'''

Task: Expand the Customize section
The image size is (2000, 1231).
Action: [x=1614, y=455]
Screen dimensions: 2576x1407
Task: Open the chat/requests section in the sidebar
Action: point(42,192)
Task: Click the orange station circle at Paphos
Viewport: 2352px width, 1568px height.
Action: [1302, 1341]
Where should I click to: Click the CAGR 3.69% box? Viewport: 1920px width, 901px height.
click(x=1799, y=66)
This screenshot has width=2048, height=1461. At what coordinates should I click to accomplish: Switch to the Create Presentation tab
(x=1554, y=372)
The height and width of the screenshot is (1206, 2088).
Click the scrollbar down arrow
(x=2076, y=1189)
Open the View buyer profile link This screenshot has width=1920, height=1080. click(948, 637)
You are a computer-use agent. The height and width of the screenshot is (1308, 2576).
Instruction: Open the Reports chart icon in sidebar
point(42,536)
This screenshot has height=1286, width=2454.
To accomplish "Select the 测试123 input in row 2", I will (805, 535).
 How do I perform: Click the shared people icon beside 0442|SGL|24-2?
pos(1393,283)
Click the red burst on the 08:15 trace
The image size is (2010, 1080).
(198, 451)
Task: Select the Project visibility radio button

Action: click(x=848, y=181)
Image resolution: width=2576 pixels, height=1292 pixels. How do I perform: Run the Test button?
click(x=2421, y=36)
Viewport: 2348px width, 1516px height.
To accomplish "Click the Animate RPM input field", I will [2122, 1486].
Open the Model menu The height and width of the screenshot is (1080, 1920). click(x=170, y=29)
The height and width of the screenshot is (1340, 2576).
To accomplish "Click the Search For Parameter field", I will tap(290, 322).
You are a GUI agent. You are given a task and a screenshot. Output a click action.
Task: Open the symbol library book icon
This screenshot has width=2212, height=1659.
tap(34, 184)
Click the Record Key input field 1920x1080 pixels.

'''

Goal of the exercise:
Could you output the records in full, exactly as written?

Expected output:
Task: Expand the Customize section
The image size is (2000, 1231).
Action: [x=1614, y=455]
Screen dimensions: 2576x1407
Task: Open the chat/requests section in the sidebar
Action: point(42,192)
Task: Click the orange station circle at Paphos
Viewport: 2352px width, 1568px height.
Action: [1302, 1341]
Where should I click to: Click the CAGR 3.69% box? Viewport: 1920px width, 901px height.
click(x=1799, y=66)
This screenshot has width=2048, height=1461. At what coordinates should I click to accomplish: Switch to the Create Presentation tab
(x=1554, y=372)
The height and width of the screenshot is (1206, 2088).
Click the scrollbar down arrow
(x=2076, y=1189)
Open the View buyer profile link This screenshot has width=1920, height=1080. click(948, 637)
You are a computer-use agent. The height and width of the screenshot is (1308, 2576).
Instruction: Open the Reports chart icon in sidebar
point(42,536)
This screenshot has height=1286, width=2454.
To accomplish "Select the 测试123 input in row 2", I will (805, 535).
 How do I perform: Click the shared people icon beside 0442|SGL|24-2?
pos(1393,283)
Click the red burst on the 08:15 trace
The image size is (2010, 1080).
(198, 451)
Task: Select the Project visibility radio button

Action: click(x=848, y=181)
Image resolution: width=2576 pixels, height=1292 pixels. How do I perform: Run the Test button?
click(x=2421, y=36)
Viewport: 2348px width, 1516px height.
To accomplish "Click the Animate RPM input field", I will [2122, 1486].
Open the Model menu The height and width of the screenshot is (1080, 1920). click(x=170, y=29)
The height and width of the screenshot is (1340, 2576).
To accomplish "Click the Search For Parameter field", I will tap(290, 322).
You are a GUI agent. You are given a task and a screenshot. Output a click action.
Task: Open the symbol library book icon
This screenshot has width=2212, height=1659.
tap(34, 184)
Click the Record Key input field 1920x1080 pixels.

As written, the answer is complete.